There is a growing interest in devops tools, such as Docker, Puppet / Ansible / Puppet / Chef to set up continuous integration, have the same working environment during development, testing, staging and production, and to manage thousands of servers in the cloud. However, I recently thought that some of these technologies could have a real interest as well for a few machines, for personal workstations. These are just some scenarios and use cases that happened to me, I did not test all of them and they may be irrelevant, feel free to let me know :)
Scenario 1: I want a particular dev environment, without breaking everything
First scenario is the most widely discussed around the web: I want my dev environment to be identical to production, but I do not want to break my system (python 2 vs 3, ruby stuff, …). For this purpose, one can use containers (e.g. Docker). I will not elaborate much on this one.
Scenario 2: I use many different operating systems
Note: I did not tried this scenario.
If you use many different operating systems on the same machine (say Windows and Linux for instance), then why not considering using virtualization? And not some palliative stuff like Virtualbox, but real hypervisors such as KVM or Xen. These are widely used on servers to run multiple VMs, but why not using them at home, on your personal computer?
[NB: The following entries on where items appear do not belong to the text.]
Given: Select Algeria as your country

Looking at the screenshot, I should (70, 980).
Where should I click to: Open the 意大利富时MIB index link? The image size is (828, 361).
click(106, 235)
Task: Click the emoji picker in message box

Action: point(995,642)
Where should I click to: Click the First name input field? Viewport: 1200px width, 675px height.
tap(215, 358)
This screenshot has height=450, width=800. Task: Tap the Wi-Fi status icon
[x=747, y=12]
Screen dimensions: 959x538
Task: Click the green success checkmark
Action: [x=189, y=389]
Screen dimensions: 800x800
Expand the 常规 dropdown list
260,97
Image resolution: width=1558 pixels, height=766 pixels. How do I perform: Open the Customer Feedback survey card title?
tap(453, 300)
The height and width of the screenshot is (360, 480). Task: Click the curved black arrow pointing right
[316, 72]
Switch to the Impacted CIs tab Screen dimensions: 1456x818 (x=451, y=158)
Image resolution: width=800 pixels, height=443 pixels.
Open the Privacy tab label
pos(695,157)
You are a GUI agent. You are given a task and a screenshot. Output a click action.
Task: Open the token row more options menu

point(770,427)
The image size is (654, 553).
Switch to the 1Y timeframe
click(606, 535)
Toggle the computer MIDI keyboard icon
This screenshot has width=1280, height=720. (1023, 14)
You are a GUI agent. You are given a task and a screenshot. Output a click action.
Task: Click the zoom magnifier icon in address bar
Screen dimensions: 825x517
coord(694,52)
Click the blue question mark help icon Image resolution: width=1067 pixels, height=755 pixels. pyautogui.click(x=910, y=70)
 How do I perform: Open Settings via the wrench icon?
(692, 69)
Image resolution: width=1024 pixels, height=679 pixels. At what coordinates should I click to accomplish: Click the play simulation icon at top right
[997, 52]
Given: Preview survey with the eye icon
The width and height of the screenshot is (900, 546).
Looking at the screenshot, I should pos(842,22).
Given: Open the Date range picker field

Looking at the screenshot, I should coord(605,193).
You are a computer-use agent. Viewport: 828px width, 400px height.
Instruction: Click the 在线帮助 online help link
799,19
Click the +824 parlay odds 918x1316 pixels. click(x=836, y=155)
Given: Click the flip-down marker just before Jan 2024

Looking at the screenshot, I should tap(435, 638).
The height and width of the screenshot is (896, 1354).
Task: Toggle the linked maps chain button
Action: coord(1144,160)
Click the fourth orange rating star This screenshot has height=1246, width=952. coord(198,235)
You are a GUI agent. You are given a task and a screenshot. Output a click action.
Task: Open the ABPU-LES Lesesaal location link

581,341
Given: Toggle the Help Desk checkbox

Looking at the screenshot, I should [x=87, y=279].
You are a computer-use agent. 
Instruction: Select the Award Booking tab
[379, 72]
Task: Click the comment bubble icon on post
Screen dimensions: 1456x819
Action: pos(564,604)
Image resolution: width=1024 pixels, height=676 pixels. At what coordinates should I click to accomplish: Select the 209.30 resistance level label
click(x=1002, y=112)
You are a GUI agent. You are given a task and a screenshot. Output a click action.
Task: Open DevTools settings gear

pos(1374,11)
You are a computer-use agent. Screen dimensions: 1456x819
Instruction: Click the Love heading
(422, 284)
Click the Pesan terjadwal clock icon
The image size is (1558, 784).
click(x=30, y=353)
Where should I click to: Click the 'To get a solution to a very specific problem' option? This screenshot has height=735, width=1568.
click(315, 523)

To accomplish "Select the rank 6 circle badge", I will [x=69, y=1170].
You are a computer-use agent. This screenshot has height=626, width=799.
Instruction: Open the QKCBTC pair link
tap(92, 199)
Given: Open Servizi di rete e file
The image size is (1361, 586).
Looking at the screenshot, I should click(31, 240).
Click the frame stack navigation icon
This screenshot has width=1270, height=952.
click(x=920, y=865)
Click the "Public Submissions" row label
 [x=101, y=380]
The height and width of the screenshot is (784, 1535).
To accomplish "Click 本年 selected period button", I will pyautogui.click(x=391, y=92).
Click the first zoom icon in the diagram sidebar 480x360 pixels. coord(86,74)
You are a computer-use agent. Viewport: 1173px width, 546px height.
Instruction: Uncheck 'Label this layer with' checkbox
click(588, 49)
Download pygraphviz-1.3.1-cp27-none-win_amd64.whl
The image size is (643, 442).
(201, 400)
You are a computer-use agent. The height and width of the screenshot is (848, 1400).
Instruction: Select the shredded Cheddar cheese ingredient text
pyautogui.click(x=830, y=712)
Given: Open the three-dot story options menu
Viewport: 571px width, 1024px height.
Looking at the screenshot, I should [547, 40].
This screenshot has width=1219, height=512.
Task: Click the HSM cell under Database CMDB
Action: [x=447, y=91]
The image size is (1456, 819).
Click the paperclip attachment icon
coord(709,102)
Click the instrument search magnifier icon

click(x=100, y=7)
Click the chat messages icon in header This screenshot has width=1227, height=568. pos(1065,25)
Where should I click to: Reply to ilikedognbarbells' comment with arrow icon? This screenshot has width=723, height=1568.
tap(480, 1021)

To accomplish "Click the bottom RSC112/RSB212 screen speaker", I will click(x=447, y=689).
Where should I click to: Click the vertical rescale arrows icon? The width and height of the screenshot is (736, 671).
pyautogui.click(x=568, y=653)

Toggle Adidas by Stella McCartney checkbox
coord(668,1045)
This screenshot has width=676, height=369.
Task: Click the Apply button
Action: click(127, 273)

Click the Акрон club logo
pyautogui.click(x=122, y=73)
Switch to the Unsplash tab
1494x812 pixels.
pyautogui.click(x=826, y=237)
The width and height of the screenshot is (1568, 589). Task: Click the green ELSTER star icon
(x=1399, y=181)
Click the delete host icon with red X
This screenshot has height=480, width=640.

CPUs today have a lot of virtualization-specific technologies, even on your workstation, and they are powerful enough to handle it. You will benefit from many advantages, starting from easy maintenance of your system (as it is just a VM, it is easier to backup / restore, isolate etc) and things like hot-switching between operating systems.
One problem may be left: handling the graphics card, which may not be easily shared by multiple VMs.
Scenario 3: You want easy backup mechanism
On important point I previously discussed is the ability to recover from any problem, hardware fault for example. It is important on a server, as downtime is a real problem, especially if you have few servers, but it is also a major concern on workstation. Especially as your laptop may fail at anytime: it can experience basic hardware failure, it may fall and break, it may be stolen…
Then, it is important to be able to recover a fully working system fast. One often talk about data backup, and this is indeed the most important as you cannot recover lost data contrary to a lost configuration (set of packages, state of configuration files, …). But this is not all. Reinstalling a system is a time-consuming task, and it is not really interesting.
Devops have came up with tools to deploy a given configuration on many servers, across the cloud. Those are Ansible, Puppet, Chef, Salt and so on. So, why not using them to deploy your computer configuration? If correctly managed, installing your laptop could be as easy as: partitioning the drive, bootstrapping the system (install base packages and set up an SSH access) and running Ansible (which is the most basic and fitted to this particular need) to reinstall everything else. Almost everything would be done automatically, perfect!
However, this requires to maintain a list of installed packages and associated files for Ansible to use, which can be a bit heavy on the run. Then, it could be interesting to have some way to ”blueprint” your system, to generate configuration descriptions from your existing system (as it is easier to install stuff on your system, tweak it and blueprint it after, than it is to do it tweaking Ansible configuration description and running it each time).
To achieve easy blueprinting, another solution is to use etckeeper to store all your files under /etc (as these are the only supposed to be modified by you, as /usr is the domain of your distribution and should not be modified) in a Git repository and keep a track of every changes in them. Restoring from etckeeper and list of installed packages (obtained with pacman) is quite easy and can even be done without Ansible.
On this particular subject of blueprinting, I wrote some Python script for Arch Linux (basically just a wrapper around good pacman commands), available here. It may not be perfect, but will give you a basis to blueprint your system.
Scenario 4: Sync multiple computers
One last scenario is the following: I have three computers on which I work on an almost daily basis (my laptop, my desktop and another computer). Syncing files between them is quite easy (or at least achievable), but syncing configurations between them is much more difficult. In particular as the whole configuration should not be synced, as there is some device-specific configuration (fstab, LVM configuration, SSH host keys and stuff like that). But this problem is exactly the same as syncing multiple servers in the cloud, and is handled very well by Ansible. Plus Ansible let you define task and replicate only some of them on some machines and so on. Then, it is quite easy to synchronize completely multple computers to have the same work environment on all of them.